* Given records *
_ _ _ _ _ _ _
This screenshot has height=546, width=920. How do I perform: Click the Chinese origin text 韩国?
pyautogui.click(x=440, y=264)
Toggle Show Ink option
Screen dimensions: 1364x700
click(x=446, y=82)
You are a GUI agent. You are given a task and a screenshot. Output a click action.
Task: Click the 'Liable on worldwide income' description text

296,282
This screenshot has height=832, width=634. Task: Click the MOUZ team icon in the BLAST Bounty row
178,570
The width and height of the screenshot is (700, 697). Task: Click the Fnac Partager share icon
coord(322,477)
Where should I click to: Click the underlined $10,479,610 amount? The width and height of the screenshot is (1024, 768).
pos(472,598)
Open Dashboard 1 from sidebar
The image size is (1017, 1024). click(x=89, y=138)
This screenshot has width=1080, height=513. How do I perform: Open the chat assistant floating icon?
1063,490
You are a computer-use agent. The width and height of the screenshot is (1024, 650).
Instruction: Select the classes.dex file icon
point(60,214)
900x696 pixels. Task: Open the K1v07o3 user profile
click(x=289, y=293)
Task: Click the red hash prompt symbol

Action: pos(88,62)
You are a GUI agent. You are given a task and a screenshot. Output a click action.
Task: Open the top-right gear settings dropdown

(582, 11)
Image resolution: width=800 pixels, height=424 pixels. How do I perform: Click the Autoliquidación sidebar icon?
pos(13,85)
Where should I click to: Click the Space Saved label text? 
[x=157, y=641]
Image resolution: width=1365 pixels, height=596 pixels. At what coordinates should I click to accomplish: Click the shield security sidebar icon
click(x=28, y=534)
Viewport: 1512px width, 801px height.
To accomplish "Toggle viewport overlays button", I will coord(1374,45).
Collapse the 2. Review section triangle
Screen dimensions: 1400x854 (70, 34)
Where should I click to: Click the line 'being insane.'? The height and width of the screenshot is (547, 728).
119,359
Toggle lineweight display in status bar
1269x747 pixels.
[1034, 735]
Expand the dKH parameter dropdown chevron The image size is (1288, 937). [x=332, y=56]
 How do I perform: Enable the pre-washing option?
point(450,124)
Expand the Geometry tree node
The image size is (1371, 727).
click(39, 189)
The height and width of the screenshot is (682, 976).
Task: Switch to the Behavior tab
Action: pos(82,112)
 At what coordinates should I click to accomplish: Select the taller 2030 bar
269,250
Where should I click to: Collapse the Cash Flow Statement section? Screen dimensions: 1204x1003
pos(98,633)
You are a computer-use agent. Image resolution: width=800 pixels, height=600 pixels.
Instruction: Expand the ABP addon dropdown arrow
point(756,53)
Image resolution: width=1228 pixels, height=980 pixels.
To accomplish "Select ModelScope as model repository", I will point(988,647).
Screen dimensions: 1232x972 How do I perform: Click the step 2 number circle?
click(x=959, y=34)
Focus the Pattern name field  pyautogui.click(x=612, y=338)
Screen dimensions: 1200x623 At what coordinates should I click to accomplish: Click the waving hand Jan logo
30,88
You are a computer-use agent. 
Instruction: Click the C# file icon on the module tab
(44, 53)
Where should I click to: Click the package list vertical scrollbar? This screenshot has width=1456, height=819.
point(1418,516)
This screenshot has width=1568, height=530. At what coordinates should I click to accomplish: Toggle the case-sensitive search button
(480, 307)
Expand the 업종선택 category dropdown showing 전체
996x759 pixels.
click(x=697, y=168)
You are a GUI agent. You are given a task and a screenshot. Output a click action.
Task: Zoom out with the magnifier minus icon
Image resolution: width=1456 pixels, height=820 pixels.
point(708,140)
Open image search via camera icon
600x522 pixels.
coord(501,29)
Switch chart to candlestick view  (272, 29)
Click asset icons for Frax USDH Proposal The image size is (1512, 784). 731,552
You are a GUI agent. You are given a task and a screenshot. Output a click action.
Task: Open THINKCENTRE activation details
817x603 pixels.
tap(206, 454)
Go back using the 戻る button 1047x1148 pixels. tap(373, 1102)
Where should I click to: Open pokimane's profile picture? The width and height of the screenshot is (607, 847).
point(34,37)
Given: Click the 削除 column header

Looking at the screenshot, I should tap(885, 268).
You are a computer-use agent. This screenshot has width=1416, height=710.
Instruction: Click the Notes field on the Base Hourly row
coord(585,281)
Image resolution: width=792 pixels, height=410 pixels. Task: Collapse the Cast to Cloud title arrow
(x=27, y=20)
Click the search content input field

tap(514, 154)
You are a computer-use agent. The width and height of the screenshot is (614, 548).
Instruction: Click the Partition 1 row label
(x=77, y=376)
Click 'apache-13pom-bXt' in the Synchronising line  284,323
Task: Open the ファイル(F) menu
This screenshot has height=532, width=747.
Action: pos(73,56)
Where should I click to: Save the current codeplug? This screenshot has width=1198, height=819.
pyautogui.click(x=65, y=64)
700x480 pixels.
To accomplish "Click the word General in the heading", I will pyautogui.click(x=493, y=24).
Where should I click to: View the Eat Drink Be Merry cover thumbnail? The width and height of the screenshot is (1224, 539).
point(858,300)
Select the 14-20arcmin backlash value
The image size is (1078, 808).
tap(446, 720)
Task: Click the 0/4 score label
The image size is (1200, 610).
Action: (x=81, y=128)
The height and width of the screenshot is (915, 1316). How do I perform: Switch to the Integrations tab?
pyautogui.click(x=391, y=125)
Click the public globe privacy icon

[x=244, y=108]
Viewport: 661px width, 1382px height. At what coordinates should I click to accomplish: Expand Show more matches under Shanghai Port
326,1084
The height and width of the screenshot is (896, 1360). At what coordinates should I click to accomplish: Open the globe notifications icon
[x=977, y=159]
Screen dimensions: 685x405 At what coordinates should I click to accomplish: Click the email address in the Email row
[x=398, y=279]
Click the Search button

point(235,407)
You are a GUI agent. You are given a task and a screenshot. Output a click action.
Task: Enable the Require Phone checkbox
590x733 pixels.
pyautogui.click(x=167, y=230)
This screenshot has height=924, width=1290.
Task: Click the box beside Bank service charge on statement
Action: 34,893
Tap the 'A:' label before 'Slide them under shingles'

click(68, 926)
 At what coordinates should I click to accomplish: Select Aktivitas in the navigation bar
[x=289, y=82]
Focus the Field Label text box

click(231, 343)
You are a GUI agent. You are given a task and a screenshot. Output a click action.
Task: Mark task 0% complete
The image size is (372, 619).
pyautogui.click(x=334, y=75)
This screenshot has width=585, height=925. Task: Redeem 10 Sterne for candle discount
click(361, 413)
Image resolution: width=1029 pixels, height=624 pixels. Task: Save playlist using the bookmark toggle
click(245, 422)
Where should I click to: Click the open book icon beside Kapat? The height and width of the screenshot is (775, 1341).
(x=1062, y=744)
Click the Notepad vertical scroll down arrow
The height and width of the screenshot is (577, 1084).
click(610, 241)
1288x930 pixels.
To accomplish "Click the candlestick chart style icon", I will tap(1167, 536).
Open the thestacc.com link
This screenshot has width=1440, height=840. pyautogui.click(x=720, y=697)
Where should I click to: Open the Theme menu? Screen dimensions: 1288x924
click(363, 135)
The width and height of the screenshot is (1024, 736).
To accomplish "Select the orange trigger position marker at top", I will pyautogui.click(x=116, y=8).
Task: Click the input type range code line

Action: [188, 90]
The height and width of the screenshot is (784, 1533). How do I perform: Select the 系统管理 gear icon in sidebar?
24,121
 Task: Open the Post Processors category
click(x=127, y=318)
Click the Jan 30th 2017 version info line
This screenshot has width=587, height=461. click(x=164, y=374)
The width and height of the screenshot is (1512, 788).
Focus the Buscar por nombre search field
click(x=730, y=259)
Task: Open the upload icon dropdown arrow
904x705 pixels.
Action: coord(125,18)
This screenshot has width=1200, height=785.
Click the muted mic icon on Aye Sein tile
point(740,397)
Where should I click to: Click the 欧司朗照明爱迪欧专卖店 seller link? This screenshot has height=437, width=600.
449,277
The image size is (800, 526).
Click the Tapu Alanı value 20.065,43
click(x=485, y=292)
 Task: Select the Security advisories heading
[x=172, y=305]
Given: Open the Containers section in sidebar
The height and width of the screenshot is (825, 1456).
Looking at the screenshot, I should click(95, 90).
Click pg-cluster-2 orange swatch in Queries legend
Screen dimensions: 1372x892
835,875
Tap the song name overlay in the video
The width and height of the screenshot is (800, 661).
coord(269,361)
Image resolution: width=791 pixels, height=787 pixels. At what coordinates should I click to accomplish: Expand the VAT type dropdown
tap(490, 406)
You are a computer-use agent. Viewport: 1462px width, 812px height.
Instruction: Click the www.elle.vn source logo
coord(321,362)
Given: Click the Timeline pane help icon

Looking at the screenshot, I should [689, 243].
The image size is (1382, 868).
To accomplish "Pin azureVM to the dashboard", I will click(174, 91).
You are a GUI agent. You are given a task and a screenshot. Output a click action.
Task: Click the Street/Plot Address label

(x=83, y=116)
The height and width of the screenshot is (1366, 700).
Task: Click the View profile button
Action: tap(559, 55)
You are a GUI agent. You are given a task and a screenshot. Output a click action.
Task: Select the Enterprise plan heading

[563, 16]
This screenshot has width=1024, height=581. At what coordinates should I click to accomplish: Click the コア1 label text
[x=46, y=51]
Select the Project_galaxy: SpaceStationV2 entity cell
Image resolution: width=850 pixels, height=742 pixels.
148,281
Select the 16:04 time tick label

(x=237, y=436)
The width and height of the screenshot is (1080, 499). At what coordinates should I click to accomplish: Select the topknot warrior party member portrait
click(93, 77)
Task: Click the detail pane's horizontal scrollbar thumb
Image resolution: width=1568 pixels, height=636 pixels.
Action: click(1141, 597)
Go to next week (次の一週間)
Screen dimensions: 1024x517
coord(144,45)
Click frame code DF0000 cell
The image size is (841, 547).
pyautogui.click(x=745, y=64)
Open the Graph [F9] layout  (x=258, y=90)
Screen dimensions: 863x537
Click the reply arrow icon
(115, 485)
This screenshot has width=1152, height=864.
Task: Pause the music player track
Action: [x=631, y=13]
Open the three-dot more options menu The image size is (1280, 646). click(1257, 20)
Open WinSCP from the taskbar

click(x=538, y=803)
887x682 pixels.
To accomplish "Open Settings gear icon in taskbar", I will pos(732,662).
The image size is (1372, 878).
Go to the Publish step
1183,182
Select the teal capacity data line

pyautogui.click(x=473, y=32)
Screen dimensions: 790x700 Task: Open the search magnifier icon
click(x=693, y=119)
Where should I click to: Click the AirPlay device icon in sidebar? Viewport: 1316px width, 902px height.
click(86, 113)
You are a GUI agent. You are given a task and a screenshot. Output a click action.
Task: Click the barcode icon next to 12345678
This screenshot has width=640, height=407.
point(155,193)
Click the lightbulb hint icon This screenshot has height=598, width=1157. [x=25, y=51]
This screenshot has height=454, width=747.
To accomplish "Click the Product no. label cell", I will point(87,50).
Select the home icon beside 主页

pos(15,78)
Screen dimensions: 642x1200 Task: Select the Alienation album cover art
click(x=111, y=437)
_ _ _ _ _ _ _
* Challenge *
Please output the data as a JSON list of strings, one string per line, leaving out blank lines, from the line with "Image resolution: width=1029" to the line with "[x=172, y=305]", both included.

* Written answer *
[
  "Image resolution: width=1029 pixels, height=624 pixels. Task: Save playlist using the bookmark toggle",
  "click(245, 422)",
  "Where should I click to: Click the open book icon beside Kapat? The height and width of the screenshot is (775, 1341).",
  "(x=1062, y=744)",
  "Click the Notepad vertical scroll down arrow",
  "The height and width of the screenshot is (577, 1084).",
  "click(610, 241)",
  "1288x930 pixels.",
  "To accomplish \"Click the candlestick chart style icon\", I will tap(1167, 536).",
  "Open the thestacc.com link",
  "This screenshot has width=1440, height=840. pyautogui.click(x=720, y=697)",
  "Where should I click to: Open the Theme menu? Screen dimensions: 1288x924",
  "click(363, 135)",
  "The width and height of the screenshot is (1024, 736).",
  "To accomplish \"Select the orange trigger position marker at top\", I will pyautogui.click(x=116, y=8).",
  "Task: Click the input type range code line",
  "Action: [188, 90]",
  "The height and width of the screenshot is (784, 1533). How do I perform: Select the 系统管理 gear icon in sidebar?",
  "24,121",
  " Task: Open the Post Processors category",
  "click(x=127, y=318)",
  "Click the Jan 30th 2017 version info line",
  "This screenshot has width=587, height=461. click(x=164, y=374)",
  "The width and height of the screenshot is (1512, 788).",
  "Focus the Buscar por nombre search field",
  "click(x=730, y=259)",
  "Task: Open the upload icon dropdown arrow",
  "904x705 pixels.",
  "Action: coord(125,18)",
  "This screenshot has width=1200, height=785.",
  "Click the muted mic icon on Aye Sein tile",
  "point(740,397)",
  "Where should I click to: Click the 欧司朗照明爱迪欧专卖店 seller link? This screenshot has height=437, width=600.",
  "449,277",
  "The image size is (800, 526).",
  "Click the Tapu Alanı value 20.065,43",
  "click(x=485, y=292)",
  " Task: Select the Security advisories heading",
  "[x=172, y=305]"
]